**Dataset entries:**
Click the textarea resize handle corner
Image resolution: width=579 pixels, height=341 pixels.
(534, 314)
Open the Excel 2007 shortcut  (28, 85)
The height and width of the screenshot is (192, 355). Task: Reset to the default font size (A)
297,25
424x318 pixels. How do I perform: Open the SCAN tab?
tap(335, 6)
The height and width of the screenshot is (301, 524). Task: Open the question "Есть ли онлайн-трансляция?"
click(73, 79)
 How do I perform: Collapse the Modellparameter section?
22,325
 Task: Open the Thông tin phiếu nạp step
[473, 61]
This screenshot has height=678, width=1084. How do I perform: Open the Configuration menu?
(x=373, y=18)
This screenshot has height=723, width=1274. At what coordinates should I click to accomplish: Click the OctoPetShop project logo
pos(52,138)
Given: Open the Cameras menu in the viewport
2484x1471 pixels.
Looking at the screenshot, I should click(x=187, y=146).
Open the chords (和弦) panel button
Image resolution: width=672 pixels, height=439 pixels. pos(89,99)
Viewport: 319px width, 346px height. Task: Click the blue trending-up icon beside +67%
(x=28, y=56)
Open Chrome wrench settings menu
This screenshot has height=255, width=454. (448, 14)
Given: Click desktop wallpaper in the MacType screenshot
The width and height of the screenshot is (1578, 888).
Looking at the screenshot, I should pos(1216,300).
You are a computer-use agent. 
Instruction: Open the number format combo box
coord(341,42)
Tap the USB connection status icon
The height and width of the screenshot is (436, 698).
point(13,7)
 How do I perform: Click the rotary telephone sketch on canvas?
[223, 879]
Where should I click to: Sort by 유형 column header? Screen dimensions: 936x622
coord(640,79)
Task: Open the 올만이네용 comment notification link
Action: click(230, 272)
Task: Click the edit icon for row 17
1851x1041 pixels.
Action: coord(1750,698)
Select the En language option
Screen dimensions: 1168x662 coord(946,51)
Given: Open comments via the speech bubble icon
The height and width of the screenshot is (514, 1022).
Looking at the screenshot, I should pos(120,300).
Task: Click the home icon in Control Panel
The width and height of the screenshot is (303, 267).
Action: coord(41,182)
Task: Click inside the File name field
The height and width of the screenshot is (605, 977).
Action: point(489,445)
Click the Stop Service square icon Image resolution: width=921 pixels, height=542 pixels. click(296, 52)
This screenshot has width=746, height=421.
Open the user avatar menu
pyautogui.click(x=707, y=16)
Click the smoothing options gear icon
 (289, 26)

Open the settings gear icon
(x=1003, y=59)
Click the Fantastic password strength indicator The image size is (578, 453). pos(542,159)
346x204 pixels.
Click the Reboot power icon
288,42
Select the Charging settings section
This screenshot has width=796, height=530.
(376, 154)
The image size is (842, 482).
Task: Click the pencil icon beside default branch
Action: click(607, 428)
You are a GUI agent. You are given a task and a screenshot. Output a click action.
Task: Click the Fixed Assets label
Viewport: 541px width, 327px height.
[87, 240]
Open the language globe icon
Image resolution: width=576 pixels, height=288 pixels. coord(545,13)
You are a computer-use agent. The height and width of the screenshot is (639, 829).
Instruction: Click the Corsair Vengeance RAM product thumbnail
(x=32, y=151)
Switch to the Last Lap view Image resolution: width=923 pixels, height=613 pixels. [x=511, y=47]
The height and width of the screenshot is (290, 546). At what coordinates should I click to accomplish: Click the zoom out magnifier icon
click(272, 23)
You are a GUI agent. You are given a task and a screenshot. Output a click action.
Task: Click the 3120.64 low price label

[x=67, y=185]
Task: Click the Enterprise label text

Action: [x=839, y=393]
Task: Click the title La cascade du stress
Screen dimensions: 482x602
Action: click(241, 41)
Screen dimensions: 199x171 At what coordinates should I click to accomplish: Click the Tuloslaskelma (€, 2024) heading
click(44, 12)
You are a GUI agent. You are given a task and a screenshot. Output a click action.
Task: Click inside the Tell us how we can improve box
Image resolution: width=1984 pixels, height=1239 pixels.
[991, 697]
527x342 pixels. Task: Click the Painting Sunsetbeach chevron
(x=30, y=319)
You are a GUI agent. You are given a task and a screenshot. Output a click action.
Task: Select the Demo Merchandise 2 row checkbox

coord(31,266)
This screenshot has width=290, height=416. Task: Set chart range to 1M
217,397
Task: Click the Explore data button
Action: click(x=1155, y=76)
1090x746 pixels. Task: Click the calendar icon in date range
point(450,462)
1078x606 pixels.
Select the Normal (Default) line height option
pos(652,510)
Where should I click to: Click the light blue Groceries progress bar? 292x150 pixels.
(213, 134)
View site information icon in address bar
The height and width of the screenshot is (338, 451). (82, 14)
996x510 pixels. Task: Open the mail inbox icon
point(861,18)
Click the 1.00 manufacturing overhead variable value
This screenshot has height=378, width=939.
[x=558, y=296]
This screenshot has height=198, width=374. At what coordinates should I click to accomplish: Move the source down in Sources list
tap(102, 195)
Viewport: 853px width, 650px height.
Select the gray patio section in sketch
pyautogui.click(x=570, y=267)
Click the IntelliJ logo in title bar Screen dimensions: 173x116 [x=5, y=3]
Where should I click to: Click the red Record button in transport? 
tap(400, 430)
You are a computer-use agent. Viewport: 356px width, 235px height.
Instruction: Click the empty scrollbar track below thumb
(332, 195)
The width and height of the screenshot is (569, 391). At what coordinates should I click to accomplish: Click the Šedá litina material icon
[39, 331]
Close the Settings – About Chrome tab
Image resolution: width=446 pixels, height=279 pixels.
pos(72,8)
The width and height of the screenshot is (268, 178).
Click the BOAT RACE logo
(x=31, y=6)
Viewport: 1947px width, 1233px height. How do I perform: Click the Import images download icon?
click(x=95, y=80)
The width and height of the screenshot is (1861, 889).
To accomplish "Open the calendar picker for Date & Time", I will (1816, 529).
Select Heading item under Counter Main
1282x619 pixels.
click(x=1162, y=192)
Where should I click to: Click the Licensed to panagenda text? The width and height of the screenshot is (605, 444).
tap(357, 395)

**What is asked:** Please reproduce all of the records above word for word, keeping every line unchanged.

**Response to this exercise:**
Click the textarea resize handle corner
Image resolution: width=579 pixels, height=341 pixels.
(534, 314)
Open the Excel 2007 shortcut  (28, 85)
The height and width of the screenshot is (192, 355). Task: Reset to the default font size (A)
297,25
424x318 pixels. How do I perform: Open the SCAN tab?
tap(335, 6)
The height and width of the screenshot is (301, 524). Task: Open the question "Есть ли онлайн-трансляция?"
click(73, 79)
 How do I perform: Collapse the Modellparameter section?
22,325
 Task: Open the Thông tin phiếu nạp step
[473, 61]
This screenshot has height=678, width=1084. How do I perform: Open the Configuration menu?
(x=373, y=18)
This screenshot has height=723, width=1274. At what coordinates should I click to accomplish: Click the OctoPetShop project logo
pos(52,138)
Given: Open the Cameras menu in the viewport
2484x1471 pixels.
Looking at the screenshot, I should click(x=187, y=146).
Open the chords (和弦) panel button
Image resolution: width=672 pixels, height=439 pixels. pos(89,99)
Viewport: 319px width, 346px height. Task: Click the blue trending-up icon beside +67%
(x=28, y=56)
Open Chrome wrench settings menu
This screenshot has height=255, width=454. (448, 14)
Given: Click desktop wallpaper in the MacType screenshot
The width and height of the screenshot is (1578, 888).
Looking at the screenshot, I should pos(1216,300).
You are a computer-use agent. 
Instruction: Open the number format combo box
coord(341,42)
Tap the USB connection status icon
The height and width of the screenshot is (436, 698).
point(13,7)
 How do I perform: Click the rotary telephone sketch on canvas?
[223, 879]
Where should I click to: Sort by 유형 column header? Screen dimensions: 936x622
coord(640,79)
Task: Open the 올만이네용 comment notification link
Action: click(230, 272)
Task: Click the edit icon for row 17
1851x1041 pixels.
Action: coord(1750,698)
Select the En language option
Screen dimensions: 1168x662 coord(946,51)
Given: Open comments via the speech bubble icon
The height and width of the screenshot is (514, 1022).
Looking at the screenshot, I should pos(120,300).
Task: Click the home icon in Control Panel
The width and height of the screenshot is (303, 267).
Action: coord(41,182)
Task: Click inside the File name field
The height and width of the screenshot is (605, 977).
Action: point(489,445)
Click the Stop Service square icon Image resolution: width=921 pixels, height=542 pixels. click(296, 52)
This screenshot has width=746, height=421.
Open the user avatar menu
pyautogui.click(x=707, y=16)
Click the smoothing options gear icon
 (289, 26)

Open the settings gear icon
(x=1003, y=59)
Click the Fantastic password strength indicator The image size is (578, 453). pos(542,159)
346x204 pixels.
Click the Reboot power icon
288,42
Select the Charging settings section
This screenshot has width=796, height=530.
(376, 154)
The image size is (842, 482).
Task: Click the pencil icon beside default branch
Action: click(607, 428)
You are a GUI agent. You are given a task and a screenshot. Output a click action.
Task: Click the Fixed Assets label
Viewport: 541px width, 327px height.
[87, 240]
Open the language globe icon
Image resolution: width=576 pixels, height=288 pixels. coord(545,13)
You are a computer-use agent. The height and width of the screenshot is (639, 829).
Instruction: Click the Corsair Vengeance RAM product thumbnail
(x=32, y=151)
Switch to the Last Lap view Image resolution: width=923 pixels, height=613 pixels. [x=511, y=47]
The height and width of the screenshot is (290, 546). At what coordinates should I click to accomplish: Click the zoom out magnifier icon
click(272, 23)
You are a GUI agent. You are given a task and a screenshot. Output a click action.
Task: Click the 3120.64 low price label

[x=67, y=185]
Task: Click the Enterprise label text

Action: [x=839, y=393]
Task: Click the title La cascade du stress
Screen dimensions: 482x602
Action: click(241, 41)
Screen dimensions: 199x171 At what coordinates should I click to accomplish: Click the Tuloslaskelma (€, 2024) heading
click(44, 12)
You are a GUI agent. You are given a task and a screenshot. Output a click action.
Task: Click inside the Tell us how we can improve box
Image resolution: width=1984 pixels, height=1239 pixels.
[991, 697]
527x342 pixels. Task: Click the Painting Sunsetbeach chevron
(x=30, y=319)
You are a GUI agent. You are given a task and a screenshot. Output a click action.
Task: Select the Demo Merchandise 2 row checkbox

coord(31,266)
This screenshot has width=290, height=416. Task: Set chart range to 1M
217,397
Task: Click the Explore data button
Action: click(x=1155, y=76)
1090x746 pixels. Task: Click the calendar icon in date range
point(450,462)
1078x606 pixels.
Select the Normal (Default) line height option
pos(652,510)
Where should I click to: Click the light blue Groceries progress bar? 292x150 pixels.
(213, 134)
View site information icon in address bar
The height and width of the screenshot is (338, 451). (82, 14)
996x510 pixels. Task: Open the mail inbox icon
point(861,18)
Click the 1.00 manufacturing overhead variable value
This screenshot has height=378, width=939.
[x=558, y=296]
This screenshot has height=198, width=374. At what coordinates should I click to accomplish: Move the source down in Sources list
tap(102, 195)
Viewport: 853px width, 650px height.
Select the gray patio section in sketch
pyautogui.click(x=570, y=267)
Click the IntelliJ logo in title bar Screen dimensions: 173x116 [x=5, y=3]
Where should I click to: Click the red Record button in transport? 
tap(400, 430)
You are a computer-use agent. Viewport: 356px width, 235px height.
Instruction: Click the empty scrollbar track below thumb
(332, 195)
The width and height of the screenshot is (569, 391). At what coordinates should I click to accomplish: Click the Šedá litina material icon
[39, 331]
Close the Settings – About Chrome tab
Image resolution: width=446 pixels, height=279 pixels.
pos(72,8)
The width and height of the screenshot is (268, 178).
Click the BOAT RACE logo
(x=31, y=6)
Viewport: 1947px width, 1233px height. How do I perform: Click the Import images download icon?
click(x=95, y=80)
The width and height of the screenshot is (1861, 889).
To accomplish "Open the calendar picker for Date & Time", I will (1816, 529).
Select Heading item under Counter Main
1282x619 pixels.
click(x=1162, y=192)
Where should I click to: Click the Licensed to panagenda text? The width and height of the screenshot is (605, 444).
tap(357, 395)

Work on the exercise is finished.